§ MATERIAL FOR THIS TASK:
________________________________________

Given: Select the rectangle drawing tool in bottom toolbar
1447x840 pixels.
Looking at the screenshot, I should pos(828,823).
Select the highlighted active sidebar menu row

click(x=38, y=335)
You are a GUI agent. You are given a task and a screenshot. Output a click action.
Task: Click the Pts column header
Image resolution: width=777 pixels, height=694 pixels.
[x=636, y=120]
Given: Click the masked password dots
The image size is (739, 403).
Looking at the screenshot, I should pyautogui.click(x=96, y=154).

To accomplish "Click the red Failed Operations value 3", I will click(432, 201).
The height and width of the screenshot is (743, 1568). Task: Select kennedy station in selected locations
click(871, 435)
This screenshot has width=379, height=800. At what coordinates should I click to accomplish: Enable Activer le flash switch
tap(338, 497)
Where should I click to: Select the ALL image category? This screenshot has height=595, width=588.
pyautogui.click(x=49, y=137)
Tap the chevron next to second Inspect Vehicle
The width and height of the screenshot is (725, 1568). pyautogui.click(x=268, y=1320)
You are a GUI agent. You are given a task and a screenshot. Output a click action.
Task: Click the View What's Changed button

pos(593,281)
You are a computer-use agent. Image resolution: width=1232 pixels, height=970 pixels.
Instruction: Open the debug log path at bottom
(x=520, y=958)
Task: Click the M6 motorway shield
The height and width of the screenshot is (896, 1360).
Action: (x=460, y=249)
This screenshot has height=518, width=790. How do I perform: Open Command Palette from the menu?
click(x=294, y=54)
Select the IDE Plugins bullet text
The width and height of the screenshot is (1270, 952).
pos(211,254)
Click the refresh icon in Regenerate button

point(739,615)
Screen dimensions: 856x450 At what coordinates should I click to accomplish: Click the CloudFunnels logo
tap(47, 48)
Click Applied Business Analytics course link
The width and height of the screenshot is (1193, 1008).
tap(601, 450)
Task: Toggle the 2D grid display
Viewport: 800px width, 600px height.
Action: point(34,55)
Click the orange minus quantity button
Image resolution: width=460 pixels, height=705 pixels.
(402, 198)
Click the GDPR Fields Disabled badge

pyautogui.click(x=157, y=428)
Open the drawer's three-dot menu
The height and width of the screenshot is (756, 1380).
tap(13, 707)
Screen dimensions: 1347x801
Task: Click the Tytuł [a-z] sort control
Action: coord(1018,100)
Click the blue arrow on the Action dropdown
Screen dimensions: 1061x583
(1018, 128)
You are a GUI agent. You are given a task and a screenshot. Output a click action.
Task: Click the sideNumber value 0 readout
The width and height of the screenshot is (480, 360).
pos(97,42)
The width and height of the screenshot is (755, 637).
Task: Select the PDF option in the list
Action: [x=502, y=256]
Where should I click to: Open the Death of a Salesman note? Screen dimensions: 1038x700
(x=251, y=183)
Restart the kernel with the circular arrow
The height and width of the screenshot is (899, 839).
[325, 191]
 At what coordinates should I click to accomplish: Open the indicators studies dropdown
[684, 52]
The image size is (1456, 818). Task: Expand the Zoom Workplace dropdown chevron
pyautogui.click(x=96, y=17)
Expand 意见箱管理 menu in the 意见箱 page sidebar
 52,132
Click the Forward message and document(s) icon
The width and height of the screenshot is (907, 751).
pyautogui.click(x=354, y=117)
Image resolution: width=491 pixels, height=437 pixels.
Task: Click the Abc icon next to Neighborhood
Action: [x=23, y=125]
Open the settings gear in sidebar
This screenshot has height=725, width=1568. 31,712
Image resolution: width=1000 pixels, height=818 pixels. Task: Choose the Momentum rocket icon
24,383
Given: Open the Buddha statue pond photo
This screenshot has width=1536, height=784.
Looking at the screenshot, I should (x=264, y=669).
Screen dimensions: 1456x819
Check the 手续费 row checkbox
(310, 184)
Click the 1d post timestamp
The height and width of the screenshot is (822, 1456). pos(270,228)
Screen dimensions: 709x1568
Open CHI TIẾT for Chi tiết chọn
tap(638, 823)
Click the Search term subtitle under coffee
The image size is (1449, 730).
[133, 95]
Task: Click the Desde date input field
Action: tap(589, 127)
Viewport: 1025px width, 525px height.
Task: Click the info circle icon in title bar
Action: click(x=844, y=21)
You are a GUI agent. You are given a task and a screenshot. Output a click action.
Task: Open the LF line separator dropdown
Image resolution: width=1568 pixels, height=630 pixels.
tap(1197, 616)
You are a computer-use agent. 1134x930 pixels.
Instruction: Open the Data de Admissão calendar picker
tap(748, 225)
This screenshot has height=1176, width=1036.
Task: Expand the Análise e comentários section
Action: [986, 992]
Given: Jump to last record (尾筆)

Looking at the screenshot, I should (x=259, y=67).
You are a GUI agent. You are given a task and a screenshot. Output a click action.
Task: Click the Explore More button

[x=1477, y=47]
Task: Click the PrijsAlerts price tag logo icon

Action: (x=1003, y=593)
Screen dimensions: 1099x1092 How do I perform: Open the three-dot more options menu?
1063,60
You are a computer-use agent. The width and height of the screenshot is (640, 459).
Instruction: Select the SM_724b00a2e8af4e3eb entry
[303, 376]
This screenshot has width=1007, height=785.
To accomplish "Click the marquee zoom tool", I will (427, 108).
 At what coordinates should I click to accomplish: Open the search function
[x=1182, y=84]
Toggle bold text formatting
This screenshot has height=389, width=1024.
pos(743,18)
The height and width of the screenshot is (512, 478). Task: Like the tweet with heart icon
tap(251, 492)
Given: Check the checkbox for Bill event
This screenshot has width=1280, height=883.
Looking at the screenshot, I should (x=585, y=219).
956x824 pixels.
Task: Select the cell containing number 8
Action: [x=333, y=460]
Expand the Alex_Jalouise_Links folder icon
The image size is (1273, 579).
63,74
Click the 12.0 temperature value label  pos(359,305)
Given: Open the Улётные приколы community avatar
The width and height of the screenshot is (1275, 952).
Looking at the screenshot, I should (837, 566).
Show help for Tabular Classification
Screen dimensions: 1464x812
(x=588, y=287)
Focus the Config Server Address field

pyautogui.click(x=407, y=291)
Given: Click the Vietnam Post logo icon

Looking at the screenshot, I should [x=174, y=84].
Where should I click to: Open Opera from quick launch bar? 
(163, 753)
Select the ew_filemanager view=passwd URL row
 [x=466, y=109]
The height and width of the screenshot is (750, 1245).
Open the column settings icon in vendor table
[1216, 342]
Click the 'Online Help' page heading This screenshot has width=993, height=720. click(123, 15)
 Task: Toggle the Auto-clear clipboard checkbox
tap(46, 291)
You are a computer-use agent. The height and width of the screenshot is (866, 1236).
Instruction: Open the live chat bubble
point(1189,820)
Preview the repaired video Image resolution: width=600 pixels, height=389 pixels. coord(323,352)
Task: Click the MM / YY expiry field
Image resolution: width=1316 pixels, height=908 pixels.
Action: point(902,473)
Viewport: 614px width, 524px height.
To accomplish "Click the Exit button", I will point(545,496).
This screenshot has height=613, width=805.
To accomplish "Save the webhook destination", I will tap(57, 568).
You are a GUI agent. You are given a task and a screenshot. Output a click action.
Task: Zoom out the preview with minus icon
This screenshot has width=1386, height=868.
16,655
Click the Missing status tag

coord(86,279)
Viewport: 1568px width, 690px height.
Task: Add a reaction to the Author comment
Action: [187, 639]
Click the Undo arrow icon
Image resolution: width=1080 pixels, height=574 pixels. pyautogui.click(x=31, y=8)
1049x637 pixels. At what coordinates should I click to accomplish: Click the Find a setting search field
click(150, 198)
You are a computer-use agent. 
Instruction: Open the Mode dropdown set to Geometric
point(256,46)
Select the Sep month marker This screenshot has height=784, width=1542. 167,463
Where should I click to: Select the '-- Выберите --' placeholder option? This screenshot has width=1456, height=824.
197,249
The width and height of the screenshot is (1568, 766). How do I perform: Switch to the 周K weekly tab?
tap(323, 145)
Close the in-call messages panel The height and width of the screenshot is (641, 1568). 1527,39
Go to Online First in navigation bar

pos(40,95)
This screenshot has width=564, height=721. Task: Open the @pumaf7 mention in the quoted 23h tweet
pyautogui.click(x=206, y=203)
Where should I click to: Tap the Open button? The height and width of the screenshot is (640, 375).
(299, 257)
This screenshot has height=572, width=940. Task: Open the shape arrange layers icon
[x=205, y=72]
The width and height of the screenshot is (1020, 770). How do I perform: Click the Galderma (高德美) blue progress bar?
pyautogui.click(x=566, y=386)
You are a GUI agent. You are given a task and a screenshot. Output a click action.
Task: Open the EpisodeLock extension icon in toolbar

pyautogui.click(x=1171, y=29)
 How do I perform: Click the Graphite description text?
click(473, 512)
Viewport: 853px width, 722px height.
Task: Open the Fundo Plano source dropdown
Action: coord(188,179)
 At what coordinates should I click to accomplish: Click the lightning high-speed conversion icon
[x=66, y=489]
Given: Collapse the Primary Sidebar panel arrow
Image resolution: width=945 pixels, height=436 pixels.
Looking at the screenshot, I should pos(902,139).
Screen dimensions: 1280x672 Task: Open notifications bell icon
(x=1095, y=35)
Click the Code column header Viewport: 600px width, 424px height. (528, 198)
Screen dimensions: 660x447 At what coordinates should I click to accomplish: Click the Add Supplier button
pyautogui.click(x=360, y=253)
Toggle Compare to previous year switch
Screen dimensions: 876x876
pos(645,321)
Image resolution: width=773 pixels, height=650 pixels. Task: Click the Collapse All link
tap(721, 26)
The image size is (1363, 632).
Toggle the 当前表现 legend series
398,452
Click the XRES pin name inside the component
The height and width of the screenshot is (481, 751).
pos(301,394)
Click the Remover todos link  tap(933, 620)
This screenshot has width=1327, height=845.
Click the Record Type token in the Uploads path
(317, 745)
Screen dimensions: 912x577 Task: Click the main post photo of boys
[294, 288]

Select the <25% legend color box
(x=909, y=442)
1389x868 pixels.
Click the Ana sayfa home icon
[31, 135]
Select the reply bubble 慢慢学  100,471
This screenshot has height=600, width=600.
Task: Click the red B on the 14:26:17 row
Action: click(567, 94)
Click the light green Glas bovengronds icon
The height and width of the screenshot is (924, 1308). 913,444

________________________________________

§ EXERCISE INSTRUCTIONS:
Copy out each line of the data containing the string "header".

§ EXERCISE RESPONSE:
Task: Click the Pts column header
Click the Code column header Viewport: 600px width, 424px height. (528, 198)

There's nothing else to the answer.